Work order -> Starting at the first line, reproduce the listing below in full, exactly as given.

Dataset records ->

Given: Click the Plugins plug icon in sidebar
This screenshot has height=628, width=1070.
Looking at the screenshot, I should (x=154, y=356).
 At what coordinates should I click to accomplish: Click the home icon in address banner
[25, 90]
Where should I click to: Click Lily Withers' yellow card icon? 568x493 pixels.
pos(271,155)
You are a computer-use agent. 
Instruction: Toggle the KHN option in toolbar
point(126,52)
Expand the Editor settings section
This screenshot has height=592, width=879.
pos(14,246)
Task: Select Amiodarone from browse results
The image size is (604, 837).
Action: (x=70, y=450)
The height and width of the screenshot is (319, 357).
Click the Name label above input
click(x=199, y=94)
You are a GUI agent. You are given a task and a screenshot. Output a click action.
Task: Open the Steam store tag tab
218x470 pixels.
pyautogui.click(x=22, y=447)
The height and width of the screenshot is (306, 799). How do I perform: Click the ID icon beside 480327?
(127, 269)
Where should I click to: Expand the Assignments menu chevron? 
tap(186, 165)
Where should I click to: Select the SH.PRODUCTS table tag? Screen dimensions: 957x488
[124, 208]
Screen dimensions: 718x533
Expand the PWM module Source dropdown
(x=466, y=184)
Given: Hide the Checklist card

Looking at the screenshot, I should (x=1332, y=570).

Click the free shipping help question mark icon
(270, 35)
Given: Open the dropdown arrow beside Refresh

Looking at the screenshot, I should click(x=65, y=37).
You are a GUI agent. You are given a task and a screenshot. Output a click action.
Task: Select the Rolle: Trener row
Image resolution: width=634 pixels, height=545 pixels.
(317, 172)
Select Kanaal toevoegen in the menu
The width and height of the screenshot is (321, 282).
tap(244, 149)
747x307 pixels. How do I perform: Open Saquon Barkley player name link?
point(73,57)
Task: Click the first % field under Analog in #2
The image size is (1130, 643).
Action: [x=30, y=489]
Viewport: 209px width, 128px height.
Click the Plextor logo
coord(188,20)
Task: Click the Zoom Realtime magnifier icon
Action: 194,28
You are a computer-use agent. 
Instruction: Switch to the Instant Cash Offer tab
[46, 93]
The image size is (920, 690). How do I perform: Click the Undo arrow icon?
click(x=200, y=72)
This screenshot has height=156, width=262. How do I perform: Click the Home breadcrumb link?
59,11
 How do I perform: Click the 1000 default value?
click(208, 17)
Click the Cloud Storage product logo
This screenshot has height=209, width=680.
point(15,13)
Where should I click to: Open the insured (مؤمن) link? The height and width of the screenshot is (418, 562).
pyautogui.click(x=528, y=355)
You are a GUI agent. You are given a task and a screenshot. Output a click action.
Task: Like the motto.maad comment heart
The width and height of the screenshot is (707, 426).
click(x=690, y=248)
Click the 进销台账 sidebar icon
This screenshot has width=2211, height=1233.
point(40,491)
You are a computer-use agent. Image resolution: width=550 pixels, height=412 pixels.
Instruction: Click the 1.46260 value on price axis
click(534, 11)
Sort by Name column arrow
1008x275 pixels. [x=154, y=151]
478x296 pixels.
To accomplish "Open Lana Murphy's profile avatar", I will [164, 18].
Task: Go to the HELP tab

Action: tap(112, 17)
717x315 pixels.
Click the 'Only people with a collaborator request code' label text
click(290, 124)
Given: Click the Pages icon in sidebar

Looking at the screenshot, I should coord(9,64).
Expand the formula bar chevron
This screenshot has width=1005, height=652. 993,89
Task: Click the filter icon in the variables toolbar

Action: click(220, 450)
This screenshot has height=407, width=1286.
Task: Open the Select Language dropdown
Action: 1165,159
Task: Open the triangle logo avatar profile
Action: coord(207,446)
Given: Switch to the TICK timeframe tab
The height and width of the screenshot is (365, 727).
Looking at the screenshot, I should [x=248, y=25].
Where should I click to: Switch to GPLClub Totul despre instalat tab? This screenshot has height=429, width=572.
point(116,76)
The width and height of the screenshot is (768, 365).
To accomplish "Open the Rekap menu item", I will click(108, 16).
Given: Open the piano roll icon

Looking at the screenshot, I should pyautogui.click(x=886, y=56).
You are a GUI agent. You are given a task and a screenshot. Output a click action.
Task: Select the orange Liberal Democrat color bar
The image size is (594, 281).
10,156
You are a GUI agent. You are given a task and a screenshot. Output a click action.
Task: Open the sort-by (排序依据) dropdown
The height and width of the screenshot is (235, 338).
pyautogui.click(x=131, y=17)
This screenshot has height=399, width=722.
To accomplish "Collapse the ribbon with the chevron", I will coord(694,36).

Answer area ->
Given: Click the Plugins plug icon in sidebar
This screenshot has height=628, width=1070.
Looking at the screenshot, I should (x=154, y=356).
 At what coordinates should I click to accomplish: Click the home icon in address banner
[25, 90]
Where should I click to: Click Lily Withers' yellow card icon? 568x493 pixels.
pos(271,155)
You are a computer-use agent. 
Instruction: Toggle the KHN option in toolbar
point(126,52)
Expand the Editor settings section
This screenshot has height=592, width=879.
pos(14,246)
Task: Select Amiodarone from browse results
The image size is (604, 837).
Action: (x=70, y=450)
The height and width of the screenshot is (319, 357).
Click the Name label above input
click(x=199, y=94)
You are a GUI agent. You are given a task and a screenshot. Output a click action.
Task: Open the Steam store tag tab
218x470 pixels.
pyautogui.click(x=22, y=447)
The height and width of the screenshot is (306, 799). How do I perform: Click the ID icon beside 480327?
(127, 269)
Where should I click to: Expand the Assignments menu chevron? 
tap(186, 165)
Where should I click to: Select the SH.PRODUCTS table tag? Screen dimensions: 957x488
[124, 208]
Screen dimensions: 718x533
Expand the PWM module Source dropdown
(x=466, y=184)
Given: Hide the Checklist card

Looking at the screenshot, I should (x=1332, y=570).

Click the free shipping help question mark icon
(270, 35)
Given: Open the dropdown arrow beside Refresh

Looking at the screenshot, I should click(x=65, y=37).
You are a GUI agent. You are given a task and a screenshot. Output a click action.
Task: Select the Rolle: Trener row
Image resolution: width=634 pixels, height=545 pixels.
(317, 172)
Select Kanaal toevoegen in the menu
The width and height of the screenshot is (321, 282).
tap(244, 149)
747x307 pixels. How do I perform: Open Saquon Barkley player name link?
point(73,57)
Task: Click the first % field under Analog in #2
The image size is (1130, 643).
Action: [x=30, y=489]
Viewport: 209px width, 128px height.
Click the Plextor logo
coord(188,20)
Task: Click the Zoom Realtime magnifier icon
Action: 194,28
You are a computer-use agent. 
Instruction: Switch to the Instant Cash Offer tab
[46, 93]
The image size is (920, 690). How do I perform: Click the Undo arrow icon?
click(x=200, y=72)
This screenshot has height=156, width=262. How do I perform: Click the Home breadcrumb link?
59,11
 How do I perform: Click the 1000 default value?
click(208, 17)
Click the Cloud Storage product logo
This screenshot has height=209, width=680.
point(15,13)
Where should I click to: Open the insured (مؤمن) link? The height and width of the screenshot is (418, 562).
pyautogui.click(x=528, y=355)
You are a GUI agent. You are given a task and a screenshot. Output a click action.
Task: Like the motto.maad comment heart
The width and height of the screenshot is (707, 426).
click(x=690, y=248)
Click the 进销台账 sidebar icon
This screenshot has width=2211, height=1233.
point(40,491)
You are a computer-use agent. Image resolution: width=550 pixels, height=412 pixels.
Instruction: Click the 1.46260 value on price axis
click(534, 11)
Sort by Name column arrow
1008x275 pixels. [x=154, y=151]
478x296 pixels.
To accomplish "Open Lana Murphy's profile avatar", I will [164, 18].
Task: Go to the HELP tab

Action: tap(112, 17)
717x315 pixels.
Click the 'Only people with a collaborator request code' label text
click(290, 124)
Given: Click the Pages icon in sidebar

Looking at the screenshot, I should coord(9,64).
Expand the formula bar chevron
This screenshot has width=1005, height=652. 993,89
Task: Click the filter icon in the variables toolbar

Action: click(220, 450)
This screenshot has height=407, width=1286.
Task: Open the Select Language dropdown
Action: 1165,159
Task: Open the triangle logo avatar profile
Action: coord(207,446)
Given: Switch to the TICK timeframe tab
The height and width of the screenshot is (365, 727).
Looking at the screenshot, I should [x=248, y=25].
Where should I click to: Switch to GPLClub Totul despre instalat tab? This screenshot has height=429, width=572.
point(116,76)
The width and height of the screenshot is (768, 365).
To accomplish "Open the Rekap menu item", I will click(108, 16).
Given: Open the piano roll icon

Looking at the screenshot, I should pyautogui.click(x=886, y=56).
You are a GUI agent. You are given a task and a screenshot. Output a click action.
Task: Select the orange Liberal Democrat color bar
The image size is (594, 281).
10,156
You are a GUI agent. You are given a task and a screenshot. Output a click action.
Task: Open the sort-by (排序依据) dropdown
The height and width of the screenshot is (235, 338).
pyautogui.click(x=131, y=17)
This screenshot has height=399, width=722.
To accomplish "Collapse the ribbon with the chevron", I will coord(694,36).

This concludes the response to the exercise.